“Esta es una Ley de Pesca TRUCHA: prórroga por dos años es la salida”

  • Un proyecto de ley que propone extender en dos años la vigencia de la actual Ley de Pesca, para seguir discutiendo acerca del necesario perfeccionamiento de la legislación pesquera firmó el senador Alejandro Navarro en conjunto con los senadores Pedro Muñoz, José Antonio Gómez y Eugenio Tuma.

 

Imagen: elmartutino.cl

El vicepresidente del Senado, Alejandro Navarro, sostuvo que “legislar bajo la presión de la suma urgencia una materia de tanta trascendencia para los diversos actores pesqueros y por un período más amplio aún que el de la ley vigente no resulta apropiado ni para esta rama legislativa ni para el país”. A su juicio, lo anterior, para Navarro “parece aún más evidente teniendo a la vista el estado deplorable en que se encuentran las más importantes pesquerías nacionales y la decisión de entrega a PERPETUIDAD los recursos pesqueros a un grupo de familias ricas de Chile”.

 

Para aprobar una nueva Ley de Pesca, Navarro dijo que “lamentablemente, se requiere no solo contar con la mitad más uno de los votos, vale decir, con la formalidad legislativa, sino procurar sobre la base de la persuasión el mayor consenso posible, para dar cuenta de la diversidad territorial, social y laboral que implica la adopción de medidas de largo plazo en materia pesquera y cinco semanas de debate son sencillamente ridículas. Me avergüenza el proceder del Senado, pero aquí la responsabilidad es del gobierno que obliga a debatir bajo presión”.

 

El congresista señaló que “en los últimos 10 años la industria que maneja el 70% de todos los recursos pesqueros y que mediante el sistema de endeudar y prestar como una ‘cutufa’ grandes cantidades de dinero a pequeños y medianos armadores, impidieron el debate profundo y con tiempo de la ley vigente por 10 años y como lo anticipamos se pone el acelerador en las últimas semanas para no profundizar, sino solo votar”.

 

El senador Navarro estimó “en US$ 70millones de dólares la deuda que los armadores tienen con los industriales y que han invertido básicamente en equipamiento y reparación de sus naves, pero también en vacaciones y gastos suntuarios.
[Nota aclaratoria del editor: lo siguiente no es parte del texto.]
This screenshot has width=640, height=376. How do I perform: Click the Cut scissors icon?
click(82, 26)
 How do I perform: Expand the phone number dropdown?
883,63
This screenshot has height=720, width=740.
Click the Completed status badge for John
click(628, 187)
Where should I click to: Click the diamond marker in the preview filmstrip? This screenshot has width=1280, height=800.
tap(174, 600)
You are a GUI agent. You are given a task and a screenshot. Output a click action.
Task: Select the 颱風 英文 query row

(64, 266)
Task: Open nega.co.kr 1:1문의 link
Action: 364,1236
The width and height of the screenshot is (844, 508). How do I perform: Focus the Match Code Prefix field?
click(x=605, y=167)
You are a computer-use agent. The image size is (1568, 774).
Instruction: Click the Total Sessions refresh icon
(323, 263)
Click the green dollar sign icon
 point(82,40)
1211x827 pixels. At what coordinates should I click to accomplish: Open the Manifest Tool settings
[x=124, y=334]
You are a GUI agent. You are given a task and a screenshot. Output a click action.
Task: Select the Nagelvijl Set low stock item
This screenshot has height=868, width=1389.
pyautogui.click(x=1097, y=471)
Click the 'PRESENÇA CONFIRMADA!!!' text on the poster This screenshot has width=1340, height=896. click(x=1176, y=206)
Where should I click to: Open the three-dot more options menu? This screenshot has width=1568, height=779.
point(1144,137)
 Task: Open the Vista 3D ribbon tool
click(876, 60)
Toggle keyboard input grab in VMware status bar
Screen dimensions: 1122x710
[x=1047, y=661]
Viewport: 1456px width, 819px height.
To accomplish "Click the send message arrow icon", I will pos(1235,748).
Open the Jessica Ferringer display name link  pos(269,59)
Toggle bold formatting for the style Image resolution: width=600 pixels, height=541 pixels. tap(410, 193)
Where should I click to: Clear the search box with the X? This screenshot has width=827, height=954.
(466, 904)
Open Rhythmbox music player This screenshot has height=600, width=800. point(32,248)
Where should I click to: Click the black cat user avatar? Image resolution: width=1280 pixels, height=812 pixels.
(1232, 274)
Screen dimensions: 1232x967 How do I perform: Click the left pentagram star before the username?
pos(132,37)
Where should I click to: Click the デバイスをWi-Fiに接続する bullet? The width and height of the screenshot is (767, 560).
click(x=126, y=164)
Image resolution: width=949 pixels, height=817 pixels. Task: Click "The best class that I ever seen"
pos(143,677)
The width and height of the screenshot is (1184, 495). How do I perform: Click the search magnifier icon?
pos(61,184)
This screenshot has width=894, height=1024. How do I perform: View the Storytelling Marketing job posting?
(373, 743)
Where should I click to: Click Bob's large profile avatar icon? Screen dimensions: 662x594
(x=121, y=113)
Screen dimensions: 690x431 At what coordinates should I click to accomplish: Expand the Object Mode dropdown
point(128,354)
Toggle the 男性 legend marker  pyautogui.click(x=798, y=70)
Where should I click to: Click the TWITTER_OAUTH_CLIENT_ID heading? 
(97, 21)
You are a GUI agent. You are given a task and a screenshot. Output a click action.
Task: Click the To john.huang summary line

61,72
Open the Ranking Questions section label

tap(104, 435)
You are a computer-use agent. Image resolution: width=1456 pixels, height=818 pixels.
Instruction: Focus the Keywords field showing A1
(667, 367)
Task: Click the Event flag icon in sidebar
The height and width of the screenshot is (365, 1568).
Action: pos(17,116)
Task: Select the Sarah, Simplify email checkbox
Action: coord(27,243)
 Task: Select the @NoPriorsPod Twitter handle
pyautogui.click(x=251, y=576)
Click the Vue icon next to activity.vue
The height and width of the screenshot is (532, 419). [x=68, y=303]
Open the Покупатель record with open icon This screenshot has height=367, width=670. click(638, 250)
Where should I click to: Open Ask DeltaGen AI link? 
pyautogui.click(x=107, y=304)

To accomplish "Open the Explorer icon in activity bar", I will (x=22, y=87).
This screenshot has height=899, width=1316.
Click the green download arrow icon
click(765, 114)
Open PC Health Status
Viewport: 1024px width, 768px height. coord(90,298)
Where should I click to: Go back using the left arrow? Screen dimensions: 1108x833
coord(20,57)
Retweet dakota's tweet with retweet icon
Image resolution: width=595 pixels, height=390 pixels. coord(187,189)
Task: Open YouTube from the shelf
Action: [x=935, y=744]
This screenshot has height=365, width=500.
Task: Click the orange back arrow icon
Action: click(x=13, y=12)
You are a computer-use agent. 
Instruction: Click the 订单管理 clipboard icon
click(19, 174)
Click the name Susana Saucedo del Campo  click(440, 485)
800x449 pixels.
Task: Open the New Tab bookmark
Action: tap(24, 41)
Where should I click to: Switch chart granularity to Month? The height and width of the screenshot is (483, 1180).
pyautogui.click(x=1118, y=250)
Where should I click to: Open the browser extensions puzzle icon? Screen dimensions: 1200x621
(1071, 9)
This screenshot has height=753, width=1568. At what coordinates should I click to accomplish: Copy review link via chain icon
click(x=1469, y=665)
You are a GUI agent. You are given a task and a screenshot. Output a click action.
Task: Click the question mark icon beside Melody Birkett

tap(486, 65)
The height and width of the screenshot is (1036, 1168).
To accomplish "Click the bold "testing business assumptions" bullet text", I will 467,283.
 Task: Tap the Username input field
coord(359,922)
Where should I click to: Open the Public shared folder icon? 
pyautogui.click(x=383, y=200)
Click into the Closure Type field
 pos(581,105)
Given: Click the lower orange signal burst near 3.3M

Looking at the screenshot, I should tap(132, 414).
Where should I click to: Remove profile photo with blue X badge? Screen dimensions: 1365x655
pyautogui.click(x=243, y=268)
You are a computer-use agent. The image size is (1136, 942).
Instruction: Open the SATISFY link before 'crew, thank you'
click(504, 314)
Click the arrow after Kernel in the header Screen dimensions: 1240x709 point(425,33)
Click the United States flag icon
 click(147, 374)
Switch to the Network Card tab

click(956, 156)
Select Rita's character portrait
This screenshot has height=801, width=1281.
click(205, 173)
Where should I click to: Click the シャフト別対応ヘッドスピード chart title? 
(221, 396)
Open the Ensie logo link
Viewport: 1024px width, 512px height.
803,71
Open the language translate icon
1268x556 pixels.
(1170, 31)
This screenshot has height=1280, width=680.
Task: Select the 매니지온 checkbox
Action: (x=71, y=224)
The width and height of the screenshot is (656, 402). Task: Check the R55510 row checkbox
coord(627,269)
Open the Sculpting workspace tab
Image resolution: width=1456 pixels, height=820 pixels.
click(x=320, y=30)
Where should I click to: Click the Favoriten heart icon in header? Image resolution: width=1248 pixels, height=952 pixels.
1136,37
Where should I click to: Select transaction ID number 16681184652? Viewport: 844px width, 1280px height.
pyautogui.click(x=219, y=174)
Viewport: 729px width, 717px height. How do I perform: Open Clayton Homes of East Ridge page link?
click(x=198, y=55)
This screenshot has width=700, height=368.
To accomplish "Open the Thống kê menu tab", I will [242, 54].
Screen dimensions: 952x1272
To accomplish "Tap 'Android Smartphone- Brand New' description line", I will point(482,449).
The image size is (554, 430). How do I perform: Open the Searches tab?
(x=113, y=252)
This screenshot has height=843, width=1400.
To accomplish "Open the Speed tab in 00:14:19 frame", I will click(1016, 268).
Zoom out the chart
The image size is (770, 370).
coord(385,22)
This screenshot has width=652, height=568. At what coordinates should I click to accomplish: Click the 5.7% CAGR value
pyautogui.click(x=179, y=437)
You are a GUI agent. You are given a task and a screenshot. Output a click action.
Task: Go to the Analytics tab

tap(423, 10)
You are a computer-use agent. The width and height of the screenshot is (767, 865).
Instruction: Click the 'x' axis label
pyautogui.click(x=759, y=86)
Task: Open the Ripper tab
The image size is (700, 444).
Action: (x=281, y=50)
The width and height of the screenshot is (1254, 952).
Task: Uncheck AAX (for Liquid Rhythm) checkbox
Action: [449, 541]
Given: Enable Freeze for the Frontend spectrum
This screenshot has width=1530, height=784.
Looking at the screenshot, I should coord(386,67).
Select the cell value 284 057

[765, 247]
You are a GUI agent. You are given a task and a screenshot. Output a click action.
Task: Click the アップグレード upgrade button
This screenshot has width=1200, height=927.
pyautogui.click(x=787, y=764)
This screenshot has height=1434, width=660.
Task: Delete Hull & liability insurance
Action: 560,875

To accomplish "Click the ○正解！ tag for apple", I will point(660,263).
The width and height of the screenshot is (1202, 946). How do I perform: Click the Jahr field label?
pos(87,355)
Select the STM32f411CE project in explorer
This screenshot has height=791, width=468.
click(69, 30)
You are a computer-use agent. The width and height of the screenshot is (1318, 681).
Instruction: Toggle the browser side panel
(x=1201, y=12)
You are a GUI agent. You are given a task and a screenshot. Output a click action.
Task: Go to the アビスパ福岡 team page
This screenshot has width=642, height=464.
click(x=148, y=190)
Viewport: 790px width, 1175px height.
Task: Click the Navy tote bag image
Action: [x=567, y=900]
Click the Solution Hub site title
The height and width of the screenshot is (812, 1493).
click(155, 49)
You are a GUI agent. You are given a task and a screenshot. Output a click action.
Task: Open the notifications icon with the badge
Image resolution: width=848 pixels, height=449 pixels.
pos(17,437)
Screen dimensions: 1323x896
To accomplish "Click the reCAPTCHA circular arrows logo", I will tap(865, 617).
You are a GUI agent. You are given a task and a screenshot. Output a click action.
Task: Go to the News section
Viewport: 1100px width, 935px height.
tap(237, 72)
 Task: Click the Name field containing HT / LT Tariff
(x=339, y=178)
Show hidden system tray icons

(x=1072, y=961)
Por ello en la pesca el mercado funciona al revés, es decir cuando hay menos pescados y mucha demanda el precio se estabiliza, no sube y algunos casos disminuye”.

 

Y continuó: “La regla de oro del mercado es que un bien escaso y de alta demanda tiene un alto valor, pero la sardina y anchoveta durante una década ha tenido un precio promedio que no supera los $57 mil la tonelada. Todos los estudios indican que éste debiera estar sobre los 90 mil y hasta 110 mil. Así la presión ha estado siempre en el aumento de la cuota. Los pescadores presionan por más cuota, porque no pueden presionar por más precio. Ni una coma de este problema es abordado en este proyecto de ley”.

 

“Hoy ha quedado en evidencia que existen diversas y contradictorias visiones respecto de temas como el estatuto jurídico de los peces, el acceso a los recursos, el fraccionamiento, la protección de las 5 millas de exclusividad para la pesca artesanal, el uso del posicionador satelital, el rol del Consejo Nacional de Pesca, la autonomía de los Comités Científicos, el papel que le cabe al IFOP y al Sernapesca en la investigación científica y la fiscalización, la necesidad de establecer una plataforma social para los trabajadores de la industria y la participación de los pueblos originarios, entre muchas otras materias”.

 

Navarro afirmó que “esta ley no evaluó el funcionamiento durante 10 años de las Cuotas Individuales Transferibles que fueron presentadas como las salvadoras y cuidadoras de la biomasa pesquera, pero que al cabo de una década solo ha provocado que muchos recursos pesqueros estén al borde del colapso como lo constató  el ex ministro de Economía Juan Andrés Fontaine quien denunció este hecho como una novedad de alto riesgo para la economía nacional que produce exportaciones en esta área que superan los US$ 3 mil millones”.

 

Para Navarro “la prórroga es la única y última oportunidad que tenemos en este punto de la tramitación para evitar que se perpetúen los defectos y carencias de una legislación que no está a la altura de los desafíos que en materia de pesca y acuicultura dice tener el país. Ésta es una ley que además de no resolver los temas de fondo, genera mayor concentración económica, no garantiza una verdadera competencia ni tampoco asegura la sustentabilidad. Y, peor aún, condena a los pescadores artesanales a convertirse en empleados de la industria”.